GIOVANI TALENTI A EATALY MILANO SMERALDO: MATTEO GRANDI IN BASILICA, 1 STELLA MICHELIN A VICENZA
C'è chi impara a cucinare sui libri e chi, invece, cresce tra i profumi della cucina della nonna. Matteo Grandi appartiene decisamente alla seconda categoria. Il suo percorso culinario è iniziato proprio così, tra le mura domestiche, osservando le mani esperte della nonna che trasformavano ingredienti semplici in piccoli capolavori di sapore.
Dal Vicentino al Mondo
Oggi Matteo è lo chef del ristorante "Matteo Grandi in Basilica" a Vicenza, premiato con una stella Michelin, ma il suo viaggio è stato tutt'altro che lineare. La vera svolta arriva quando incontra Jean-Claude Fugier, storico collaboratore di leggende come Alain Ducasse e Paul Bocuse. Con lui attraversa l'Europa e l'Asia, assorbendo tecniche, filosofie e sapori che diventeranno il DNA della sua cucina.
Nel 2014 il grande pubblico lo scopre quando vince Hell's Kitchen Italia, ma è con l'apertura del suo ristorante che Matteo trova finalmente la sua voce autentica. Una voce che non urla, non si esibisce, ma sussurra con eleganza attraverso piatti dove ogni elemento ha un senso preciso.
L'Arte dell'Essenziale
La cucina di Matteo Grandi è un dialogo continuo tra Oriente e Occidente, tra la raffinatezza francese e la delicatezza asiatica, filtrate attraverso una sensibilità tutta personale. Il risultato? Piatti puliti, leggeri, dove la tecnica si fa invisibile per lasciare parlare il gusto puro.
Un Menu che Racconta l'Inverno
Il 13 gennaio, Matteo porta la sua visione culinaria a Milano, negli spazi del Food&Pizza Theatre di Eataly Smeraldo. Il menu pensato per questa serata speciale è un viaggio attraverso i sapori più autentici della stagione fredda.
Si parte con il branzino al vapore accompagnato da beurre blanc, carciofi, limone e peperoncino. Un inizio delicato dove l'acidità del limone danza con il calore del peperoncino, mentre il beurre blanc avvolge tutto in un abbraccio vellutato.
Il secondo piatto celebra il territorio veneto con un risotto al broccolo fiolaro, arricchito da taleggio e rafano. Qui la territorialità incontra la profondità: il broccolo fiolaro, ortaggio prezioso dei Colli Euganei, si sposa con la cremosità del taleggio e la piccantezza del rafano.
Come portata principale arriva la faraona con cavolfiore fumé e salsa al tartufo, un piatto che racchiude l'essenza dell'inverno in ogni boccone. La carne delicata della faraona, l'affumicatura del cavolfiore e l'intensità del tartufo creano un'armonia perfetta.

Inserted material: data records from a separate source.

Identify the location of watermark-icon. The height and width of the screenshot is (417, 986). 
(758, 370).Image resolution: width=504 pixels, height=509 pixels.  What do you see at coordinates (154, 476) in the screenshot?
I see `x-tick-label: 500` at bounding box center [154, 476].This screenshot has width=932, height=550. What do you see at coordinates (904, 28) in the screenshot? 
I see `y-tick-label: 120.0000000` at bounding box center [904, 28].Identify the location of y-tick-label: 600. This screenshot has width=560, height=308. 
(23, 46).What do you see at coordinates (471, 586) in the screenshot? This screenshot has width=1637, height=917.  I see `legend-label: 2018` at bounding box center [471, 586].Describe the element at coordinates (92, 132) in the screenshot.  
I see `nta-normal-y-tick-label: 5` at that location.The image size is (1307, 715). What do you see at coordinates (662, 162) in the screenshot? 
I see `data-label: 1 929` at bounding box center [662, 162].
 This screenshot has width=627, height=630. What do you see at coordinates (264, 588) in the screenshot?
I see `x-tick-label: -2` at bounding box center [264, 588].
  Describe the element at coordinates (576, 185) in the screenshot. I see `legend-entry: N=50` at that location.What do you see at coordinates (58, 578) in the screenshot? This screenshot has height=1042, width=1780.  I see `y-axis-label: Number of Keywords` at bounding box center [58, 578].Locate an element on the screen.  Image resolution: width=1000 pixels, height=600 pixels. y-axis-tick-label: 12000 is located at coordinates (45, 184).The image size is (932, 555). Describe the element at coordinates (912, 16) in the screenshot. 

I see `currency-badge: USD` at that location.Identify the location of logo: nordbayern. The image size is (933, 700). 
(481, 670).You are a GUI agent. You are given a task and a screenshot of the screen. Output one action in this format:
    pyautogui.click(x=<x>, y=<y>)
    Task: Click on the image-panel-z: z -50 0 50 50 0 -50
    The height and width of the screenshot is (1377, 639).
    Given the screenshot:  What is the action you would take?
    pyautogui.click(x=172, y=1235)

A chiudere, un dessert che gioca con i contrasti: castagna e mandarino. Dolcezza e agrumi si incontrano in un finale che è insieme confortante e rinfrescante, capace di risvegliare ricordi e creare nuove memorie.
Perché Andarci
Se cercate una cucina che va oltre le mode e le apparenze, questa è l'occasione giusta. Matteo Grandi cucina con l'intuito, con quella naturalezza che nasce solo quando tecnica e passione si fondono completamente. Non troverete piatti costruiti per stupire con effetti speciali, ma esperienze gustative autentiche, dove ogni ingrediente è al posto giusto.
La serata del 13 gennaio alle ore 20.00 è proposta a 78 euro a persona, con vino, acqua e caffè inclusi. Un'opportunità per scoprire uno degli chef più interessanti del panorama contemporaneo, in una location che fa dell'eccellenza alimentare la sua missione.
Per chi volesse già segnare il prossimo appuntamento: il 18 febbraio sarà la volta di Juan Quintero, con la sua cucina fusion che unisce radici sudamericane e tradizioni italiane.